The research utilizes diverse datasets, primarily focusing on the Florida Voting Registration data which provides self-reported race information for approximately 15 million voters. The paper also uses Census Popular Last Name data and North Carolina Voter Registration data for modeling purposes. The paper tackles the limitations of previous approaches by demonstrating improved generalization across racial groups and enhancing accuracy, particularly when first names are included.

Methodology

The paper explores multiple models, ranging from simple K-nearest neighbor (KNN) approaches to complex Long Short-Term Memory (LSTM) and Transformer models. Specifically:

  • KNN models: Utilize edit-distance and cosine distance metrics, helping predict race and ethnicity when dealing with names not covered in popular databases or when spelling errors may be present.
  • Random Forests & Gradient Boosted Trees: Employ a 'Bag of Characters' representation for names, providing a statistical basis for learning ethno-racial relationships.
  • LSTM: Introduces a sequence-based prediction mechanism, capturing the character-order dynamics in names.
  • Transformer models: Enhance sequence-based learning, focusing on positional encoding of characters.

The models process names by transforming them to a normalized format and grouping by last or full names, simplifying the complexity in modeling with a focus on modal race prediction.

Results

The results highlight the superiority of LSTM models, achieving an out-of-sample accuracy of 0.85 for full-name models and 0.81 for last-name models.

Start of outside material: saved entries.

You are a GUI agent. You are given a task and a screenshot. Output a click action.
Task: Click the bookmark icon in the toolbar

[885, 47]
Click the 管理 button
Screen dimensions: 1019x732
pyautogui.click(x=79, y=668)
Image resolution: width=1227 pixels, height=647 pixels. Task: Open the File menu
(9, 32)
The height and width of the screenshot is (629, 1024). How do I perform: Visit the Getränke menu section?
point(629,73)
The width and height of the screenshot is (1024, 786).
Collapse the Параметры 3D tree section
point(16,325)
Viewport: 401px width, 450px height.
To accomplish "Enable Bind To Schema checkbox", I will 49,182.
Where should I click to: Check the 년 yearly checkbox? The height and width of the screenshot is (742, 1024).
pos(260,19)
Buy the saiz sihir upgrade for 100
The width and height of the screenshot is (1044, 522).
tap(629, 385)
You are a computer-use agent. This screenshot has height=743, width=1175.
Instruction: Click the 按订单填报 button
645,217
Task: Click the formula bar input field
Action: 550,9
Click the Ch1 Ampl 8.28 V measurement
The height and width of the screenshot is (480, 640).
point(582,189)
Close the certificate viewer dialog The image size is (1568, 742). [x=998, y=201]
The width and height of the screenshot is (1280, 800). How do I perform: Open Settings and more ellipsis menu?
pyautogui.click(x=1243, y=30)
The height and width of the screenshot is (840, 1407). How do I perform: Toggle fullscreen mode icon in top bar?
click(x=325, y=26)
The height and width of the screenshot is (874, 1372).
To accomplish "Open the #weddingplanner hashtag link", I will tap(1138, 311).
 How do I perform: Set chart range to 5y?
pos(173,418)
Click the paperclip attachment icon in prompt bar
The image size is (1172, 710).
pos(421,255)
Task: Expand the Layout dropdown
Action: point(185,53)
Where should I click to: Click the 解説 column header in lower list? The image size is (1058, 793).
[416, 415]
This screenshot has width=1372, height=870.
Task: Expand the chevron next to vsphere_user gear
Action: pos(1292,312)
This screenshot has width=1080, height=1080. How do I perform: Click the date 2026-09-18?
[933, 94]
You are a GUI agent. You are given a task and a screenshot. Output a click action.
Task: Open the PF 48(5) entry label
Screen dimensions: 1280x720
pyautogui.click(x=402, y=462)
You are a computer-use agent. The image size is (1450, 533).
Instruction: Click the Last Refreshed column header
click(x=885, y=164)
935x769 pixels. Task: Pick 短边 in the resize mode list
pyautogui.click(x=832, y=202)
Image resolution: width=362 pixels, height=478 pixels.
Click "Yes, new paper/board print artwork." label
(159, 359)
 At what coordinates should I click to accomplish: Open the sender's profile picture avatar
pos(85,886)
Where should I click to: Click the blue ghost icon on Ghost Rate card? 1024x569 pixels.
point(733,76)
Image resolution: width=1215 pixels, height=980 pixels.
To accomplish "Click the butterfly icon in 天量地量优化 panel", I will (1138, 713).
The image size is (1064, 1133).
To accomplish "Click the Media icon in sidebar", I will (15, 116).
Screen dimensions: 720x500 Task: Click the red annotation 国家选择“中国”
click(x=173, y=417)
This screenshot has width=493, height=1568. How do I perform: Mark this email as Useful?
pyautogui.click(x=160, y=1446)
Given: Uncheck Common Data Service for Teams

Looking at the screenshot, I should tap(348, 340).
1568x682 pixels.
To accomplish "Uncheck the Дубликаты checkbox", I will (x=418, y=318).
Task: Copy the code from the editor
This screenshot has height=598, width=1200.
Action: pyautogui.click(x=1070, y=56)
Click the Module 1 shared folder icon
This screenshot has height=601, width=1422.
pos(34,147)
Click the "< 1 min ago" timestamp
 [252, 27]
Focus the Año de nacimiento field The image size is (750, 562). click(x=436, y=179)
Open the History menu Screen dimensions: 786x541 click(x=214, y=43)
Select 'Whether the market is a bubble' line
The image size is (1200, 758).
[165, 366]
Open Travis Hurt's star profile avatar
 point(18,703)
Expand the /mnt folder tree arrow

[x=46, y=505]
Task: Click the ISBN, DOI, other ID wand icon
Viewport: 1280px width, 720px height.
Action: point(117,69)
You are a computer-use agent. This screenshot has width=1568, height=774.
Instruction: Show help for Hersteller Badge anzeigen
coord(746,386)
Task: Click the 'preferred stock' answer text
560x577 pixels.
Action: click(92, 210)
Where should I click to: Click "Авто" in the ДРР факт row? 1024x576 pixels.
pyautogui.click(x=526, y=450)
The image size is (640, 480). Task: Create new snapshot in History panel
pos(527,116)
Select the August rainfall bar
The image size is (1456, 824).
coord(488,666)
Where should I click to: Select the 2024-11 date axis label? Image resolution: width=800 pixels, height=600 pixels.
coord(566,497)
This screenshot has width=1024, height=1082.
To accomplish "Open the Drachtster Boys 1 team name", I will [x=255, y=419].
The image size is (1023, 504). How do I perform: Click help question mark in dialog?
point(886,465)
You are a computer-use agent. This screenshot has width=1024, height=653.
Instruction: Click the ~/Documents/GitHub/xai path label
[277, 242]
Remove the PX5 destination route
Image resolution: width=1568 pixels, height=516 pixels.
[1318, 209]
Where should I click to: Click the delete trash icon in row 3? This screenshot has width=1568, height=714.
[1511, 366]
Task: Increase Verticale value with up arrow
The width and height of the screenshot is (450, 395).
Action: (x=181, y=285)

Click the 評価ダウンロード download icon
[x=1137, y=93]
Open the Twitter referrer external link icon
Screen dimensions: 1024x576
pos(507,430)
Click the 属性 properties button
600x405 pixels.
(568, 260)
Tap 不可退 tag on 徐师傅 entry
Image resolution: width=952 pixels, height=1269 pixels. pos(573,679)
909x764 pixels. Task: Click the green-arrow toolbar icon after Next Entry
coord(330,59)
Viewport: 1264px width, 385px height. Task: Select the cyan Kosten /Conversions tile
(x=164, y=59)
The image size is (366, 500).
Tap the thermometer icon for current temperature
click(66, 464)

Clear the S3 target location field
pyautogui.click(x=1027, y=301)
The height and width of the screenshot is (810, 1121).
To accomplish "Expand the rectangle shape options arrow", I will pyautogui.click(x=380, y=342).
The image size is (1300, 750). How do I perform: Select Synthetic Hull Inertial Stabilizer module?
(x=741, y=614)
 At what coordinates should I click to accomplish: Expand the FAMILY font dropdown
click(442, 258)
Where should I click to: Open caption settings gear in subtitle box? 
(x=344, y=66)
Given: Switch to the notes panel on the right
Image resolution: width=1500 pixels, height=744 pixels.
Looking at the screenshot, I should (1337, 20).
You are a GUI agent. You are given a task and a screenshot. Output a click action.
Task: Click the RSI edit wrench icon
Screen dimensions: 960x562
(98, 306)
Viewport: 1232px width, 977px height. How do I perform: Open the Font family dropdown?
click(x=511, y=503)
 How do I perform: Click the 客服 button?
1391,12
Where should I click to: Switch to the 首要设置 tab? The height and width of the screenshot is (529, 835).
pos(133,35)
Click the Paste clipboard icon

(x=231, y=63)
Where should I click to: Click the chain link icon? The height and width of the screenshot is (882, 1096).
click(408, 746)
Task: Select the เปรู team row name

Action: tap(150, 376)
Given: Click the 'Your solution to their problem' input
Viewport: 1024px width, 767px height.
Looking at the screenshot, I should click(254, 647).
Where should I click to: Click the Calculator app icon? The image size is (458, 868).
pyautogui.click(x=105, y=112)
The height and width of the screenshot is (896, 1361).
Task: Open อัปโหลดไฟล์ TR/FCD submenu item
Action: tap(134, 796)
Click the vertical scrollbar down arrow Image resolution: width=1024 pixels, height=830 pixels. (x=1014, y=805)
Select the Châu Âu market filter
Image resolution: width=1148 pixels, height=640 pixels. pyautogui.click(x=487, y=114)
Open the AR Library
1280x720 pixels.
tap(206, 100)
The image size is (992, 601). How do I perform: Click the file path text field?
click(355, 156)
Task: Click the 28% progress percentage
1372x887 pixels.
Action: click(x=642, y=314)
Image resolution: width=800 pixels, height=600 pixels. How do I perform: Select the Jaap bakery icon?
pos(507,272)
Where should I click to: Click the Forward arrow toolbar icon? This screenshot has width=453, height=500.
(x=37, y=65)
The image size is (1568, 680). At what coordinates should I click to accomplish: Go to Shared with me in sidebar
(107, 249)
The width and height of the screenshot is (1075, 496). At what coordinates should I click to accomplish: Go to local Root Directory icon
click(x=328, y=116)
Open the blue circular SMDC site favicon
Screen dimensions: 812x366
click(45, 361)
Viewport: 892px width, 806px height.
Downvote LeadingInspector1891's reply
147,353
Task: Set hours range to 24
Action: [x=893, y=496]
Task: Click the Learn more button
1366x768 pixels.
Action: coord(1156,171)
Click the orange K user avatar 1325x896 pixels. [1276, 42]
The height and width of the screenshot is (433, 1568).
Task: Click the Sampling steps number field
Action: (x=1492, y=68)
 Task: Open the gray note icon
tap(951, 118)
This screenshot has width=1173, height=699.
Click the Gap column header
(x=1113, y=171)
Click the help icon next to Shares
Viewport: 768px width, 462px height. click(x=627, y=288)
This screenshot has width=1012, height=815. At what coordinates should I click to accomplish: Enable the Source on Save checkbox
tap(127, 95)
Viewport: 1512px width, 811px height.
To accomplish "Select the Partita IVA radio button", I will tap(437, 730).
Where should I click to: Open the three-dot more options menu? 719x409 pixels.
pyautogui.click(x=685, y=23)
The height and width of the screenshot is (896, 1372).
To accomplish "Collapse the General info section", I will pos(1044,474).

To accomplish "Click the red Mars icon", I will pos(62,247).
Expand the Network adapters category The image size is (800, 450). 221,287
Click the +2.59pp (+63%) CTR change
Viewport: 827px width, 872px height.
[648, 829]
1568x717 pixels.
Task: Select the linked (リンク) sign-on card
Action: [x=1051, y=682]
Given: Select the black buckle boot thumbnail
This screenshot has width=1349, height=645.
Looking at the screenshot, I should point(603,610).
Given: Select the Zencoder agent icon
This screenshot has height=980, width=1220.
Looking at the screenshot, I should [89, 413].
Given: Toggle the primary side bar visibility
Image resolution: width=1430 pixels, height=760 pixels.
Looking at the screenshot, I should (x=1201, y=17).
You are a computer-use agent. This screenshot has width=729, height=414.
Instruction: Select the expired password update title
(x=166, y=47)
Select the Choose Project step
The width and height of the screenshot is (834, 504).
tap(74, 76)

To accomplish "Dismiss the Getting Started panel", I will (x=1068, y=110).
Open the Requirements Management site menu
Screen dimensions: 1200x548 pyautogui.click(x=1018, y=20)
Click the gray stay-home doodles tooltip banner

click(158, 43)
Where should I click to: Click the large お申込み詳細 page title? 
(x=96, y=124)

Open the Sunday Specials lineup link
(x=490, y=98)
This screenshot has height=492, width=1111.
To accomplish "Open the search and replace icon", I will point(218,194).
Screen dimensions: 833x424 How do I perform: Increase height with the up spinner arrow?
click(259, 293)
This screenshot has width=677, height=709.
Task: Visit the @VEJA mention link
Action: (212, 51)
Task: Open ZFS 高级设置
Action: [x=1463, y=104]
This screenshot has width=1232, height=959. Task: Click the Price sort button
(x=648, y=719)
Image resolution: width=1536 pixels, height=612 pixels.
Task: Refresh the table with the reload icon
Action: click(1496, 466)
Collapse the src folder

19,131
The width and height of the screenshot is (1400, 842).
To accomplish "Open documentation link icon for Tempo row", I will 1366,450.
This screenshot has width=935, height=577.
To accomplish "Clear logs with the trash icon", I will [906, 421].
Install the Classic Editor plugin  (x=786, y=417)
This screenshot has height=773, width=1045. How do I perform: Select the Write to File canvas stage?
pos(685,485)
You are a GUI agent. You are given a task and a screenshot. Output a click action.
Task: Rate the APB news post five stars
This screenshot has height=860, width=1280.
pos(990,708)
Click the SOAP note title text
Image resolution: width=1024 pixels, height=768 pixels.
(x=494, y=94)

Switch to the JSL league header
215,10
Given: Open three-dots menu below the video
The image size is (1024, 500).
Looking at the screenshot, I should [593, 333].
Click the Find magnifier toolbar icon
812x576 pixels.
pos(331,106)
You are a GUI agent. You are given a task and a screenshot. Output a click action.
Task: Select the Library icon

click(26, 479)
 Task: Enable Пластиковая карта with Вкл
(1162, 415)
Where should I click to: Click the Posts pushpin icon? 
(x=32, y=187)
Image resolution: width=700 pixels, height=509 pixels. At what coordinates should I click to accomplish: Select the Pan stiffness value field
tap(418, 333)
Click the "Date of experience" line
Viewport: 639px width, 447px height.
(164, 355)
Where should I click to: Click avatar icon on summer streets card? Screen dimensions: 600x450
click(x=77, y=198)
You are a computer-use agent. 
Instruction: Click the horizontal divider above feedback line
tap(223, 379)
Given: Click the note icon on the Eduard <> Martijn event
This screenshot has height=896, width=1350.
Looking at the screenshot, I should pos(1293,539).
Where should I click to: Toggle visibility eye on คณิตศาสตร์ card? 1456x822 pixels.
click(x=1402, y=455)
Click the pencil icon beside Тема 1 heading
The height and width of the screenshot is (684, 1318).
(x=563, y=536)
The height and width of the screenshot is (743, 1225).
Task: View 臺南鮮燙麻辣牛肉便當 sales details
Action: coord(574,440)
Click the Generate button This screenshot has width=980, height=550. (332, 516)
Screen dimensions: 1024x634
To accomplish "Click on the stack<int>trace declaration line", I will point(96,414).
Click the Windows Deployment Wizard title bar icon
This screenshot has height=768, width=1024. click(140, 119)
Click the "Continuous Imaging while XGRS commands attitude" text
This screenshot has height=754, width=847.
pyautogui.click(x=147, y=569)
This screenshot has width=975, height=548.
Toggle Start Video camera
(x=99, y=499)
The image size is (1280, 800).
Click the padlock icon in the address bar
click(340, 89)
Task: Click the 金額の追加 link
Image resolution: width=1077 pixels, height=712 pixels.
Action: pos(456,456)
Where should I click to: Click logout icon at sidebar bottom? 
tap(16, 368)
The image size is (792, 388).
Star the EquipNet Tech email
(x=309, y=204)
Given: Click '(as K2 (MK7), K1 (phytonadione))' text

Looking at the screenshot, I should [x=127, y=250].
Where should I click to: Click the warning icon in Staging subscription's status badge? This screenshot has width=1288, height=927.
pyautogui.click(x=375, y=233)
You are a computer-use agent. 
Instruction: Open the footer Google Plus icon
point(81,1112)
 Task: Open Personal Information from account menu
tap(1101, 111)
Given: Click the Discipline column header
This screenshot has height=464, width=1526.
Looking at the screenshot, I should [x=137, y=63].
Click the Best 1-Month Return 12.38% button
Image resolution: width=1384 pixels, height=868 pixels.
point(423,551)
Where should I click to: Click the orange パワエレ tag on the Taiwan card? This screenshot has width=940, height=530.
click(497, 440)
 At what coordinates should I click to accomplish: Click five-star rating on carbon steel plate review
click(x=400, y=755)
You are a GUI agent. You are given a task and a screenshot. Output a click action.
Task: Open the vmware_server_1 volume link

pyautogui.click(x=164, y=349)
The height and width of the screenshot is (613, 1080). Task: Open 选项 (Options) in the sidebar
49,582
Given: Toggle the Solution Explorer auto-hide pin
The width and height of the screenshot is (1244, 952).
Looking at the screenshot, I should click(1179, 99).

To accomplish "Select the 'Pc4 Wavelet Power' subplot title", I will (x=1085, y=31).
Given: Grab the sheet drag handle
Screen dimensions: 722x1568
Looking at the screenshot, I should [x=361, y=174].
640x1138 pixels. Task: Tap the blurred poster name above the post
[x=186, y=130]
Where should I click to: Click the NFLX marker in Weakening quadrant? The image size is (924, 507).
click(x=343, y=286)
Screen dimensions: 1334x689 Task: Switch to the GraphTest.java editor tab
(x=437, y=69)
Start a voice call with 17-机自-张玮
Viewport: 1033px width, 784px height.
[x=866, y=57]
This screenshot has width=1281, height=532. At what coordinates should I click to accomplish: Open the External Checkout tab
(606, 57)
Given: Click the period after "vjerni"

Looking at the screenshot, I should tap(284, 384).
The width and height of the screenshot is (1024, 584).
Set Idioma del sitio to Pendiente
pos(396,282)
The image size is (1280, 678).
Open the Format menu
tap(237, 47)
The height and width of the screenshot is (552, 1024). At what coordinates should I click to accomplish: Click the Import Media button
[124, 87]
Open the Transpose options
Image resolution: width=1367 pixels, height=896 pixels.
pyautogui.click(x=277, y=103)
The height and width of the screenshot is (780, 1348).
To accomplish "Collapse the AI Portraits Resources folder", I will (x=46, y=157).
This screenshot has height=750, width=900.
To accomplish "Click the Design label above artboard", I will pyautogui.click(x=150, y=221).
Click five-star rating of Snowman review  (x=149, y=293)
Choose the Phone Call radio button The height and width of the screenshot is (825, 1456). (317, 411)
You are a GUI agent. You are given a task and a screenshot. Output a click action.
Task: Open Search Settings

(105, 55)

The inclusion of first names boosts predictive value, particularly increasing accuracy in identifying Non-Hispanic Blacks to 74% compared to 21% when only last names were utilized. These models outperform traditional and other machine learning approaches, demonstrating robustness across different racial categories.

Applications

Two practical applications illustrate the model's utility:

  1. Political Contributions: Analysis of a 2014 campaign contribution database reveals that 89.5% of contributions were made by Non-Hispanic Whites, indicating significant racial imbalances in financial political influence.
  2. News Coverage: Evaluation of a dataset comprising news articles from major media outlets shows an overrepresentation of Non-Hispanic Whites, both among authors (78%) and in mentions (73.5%), signaling potential biases in media diversity.

Discussion

The paper provides a comprehensive evaluation of character-based models for race and ethnicity prediction, offering methodological advancements over traditional census-based methods. The LSTM models, alongside the KNN approaches, provide improved accuracy essential for societal applications where name-based racial inference is necessary. While the full list of names is unavailable, these models serve as a robust tool to address bias towards popular names and leverage information embedded within first names.

Further research could explore integrating synthetic data into training models to potentially enhance generalizability. Additionally, the ongoing development of AI presents opportunities for refining natural language processing tools for even greater precision in ethnic and racial prediction from names, contributing to fairer societal frameworks.